Applicants aged 15 and older applying for permanent or provisional visas generally need a medical examination, chest x-ray, and HIV test. Additional tests for hepatitis B or tuberculosis screening may be required depending on your country of origin or intended occupation. Healthcare workers and people planning to work in aged care or disability care face extra requirements. The Department uses a panel of approved physicians, and you arrange the examination through your ImmiAccount after lodging your application.
Character requirements are set out under section 501 of the Migration Act 1958. You may fail the character test if you have a substantial criminal record, have been involved in people smuggling or trafficking, are associated with groups suspected of criminal conduct, or are assessed as posing a risk to the Australian community. In practice, you’ll likely need to provide police certificates from every country where you’ve lived for 12 months or more in the past decade. These certificates are valid for 12 months from their issue date, so timing matters — get them too early and they expire before your application is decided.
The skills assessment fee is only one piece of a larger budget. Other costs that catch applicants off guard include the visa application charge itself, health examination fees, police certificate fees from multiple countries, and English language test fees. If any of your documents are not in English, you’ll need NAATI-certified translations, which typically run AUD $60 to $100 per page for standard documents, with higher rates for technical material or urgent turnaround.
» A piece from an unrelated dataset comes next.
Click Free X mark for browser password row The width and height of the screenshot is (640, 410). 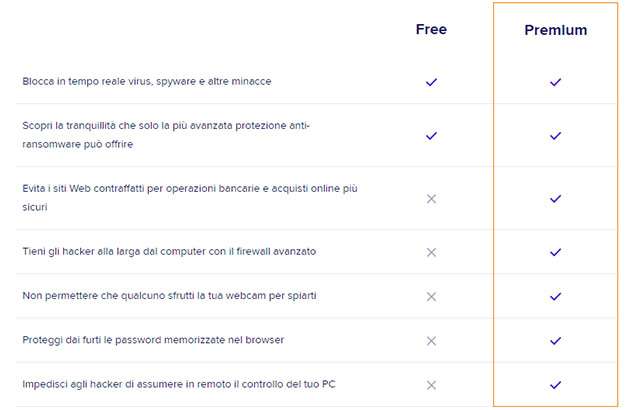pos(431,341)
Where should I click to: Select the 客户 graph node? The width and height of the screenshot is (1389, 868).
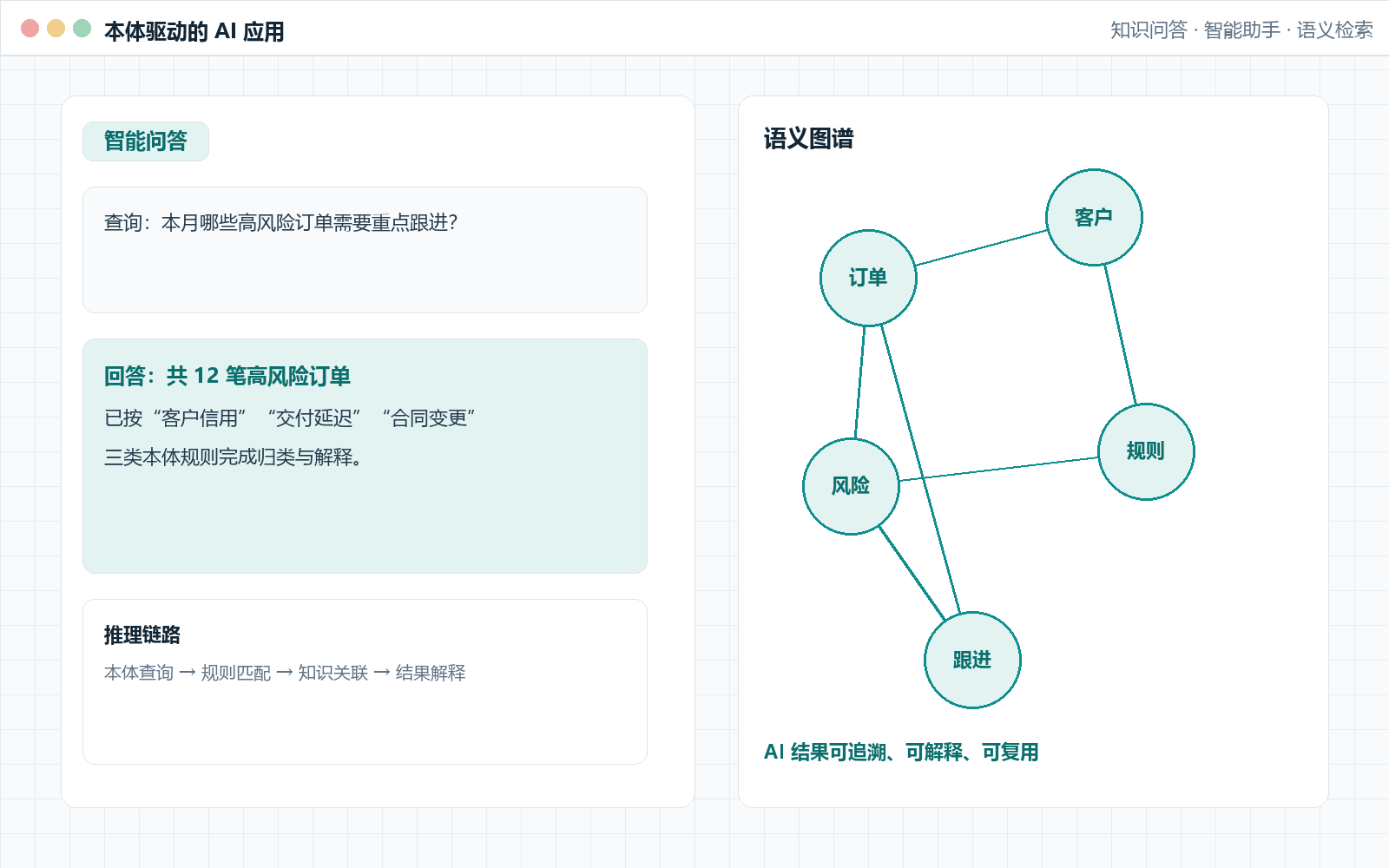tap(1094, 217)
The total cost of an MLTSSL-based visa application — from English test through to visa grant — commonly runs into several thousand dollars before you factor in migration agent fees. Planning your budget early prevents the unpleasant surprise of realizing mid-process that you can’t afford the next step.
Jobs and Skills Australia, a federal agency focused on workforce analysis, leads the research that informs changes to the occupation lists. The agency produces an annual Skills Priority List through a structured process: an initial stakeholder survey runs from November to February, draft assessments are tested with state, territory, and federal agencies by mid-year, and the final list incorporates feedback from industry groups, unions, education providers, and government bodies. The assessment combines algorithmic analysis of job market data with human review by specialist assessors.
The Minister for Home Affairs holds the authority to formally amend the legislative instrument that defines the MLTSSL. When an occupation is removed, the consequences depend on where you are in the process. People who have already lodged a visa application are generally not affected by list changes — a principle that has applied since at least 2010, when the government confirmed that applicants with pending applications would not lose eligibility due to a new list taking effect. However, if you’ve only submitted an EOI and haven’t yet received an invitation, removal of your occupation can end your pathway. This is the biggest risk of sitting in the EOI pool with a borderline points score for too long.
The list is a living document that reacts to economic shifts. Occupations are added when persistent shortages emerge and removed when local training catches up with demand or industry conditions change. Keeping track of any announced reviews — particularly around federal budget periods — gives you advance warning if your occupation might be at risk.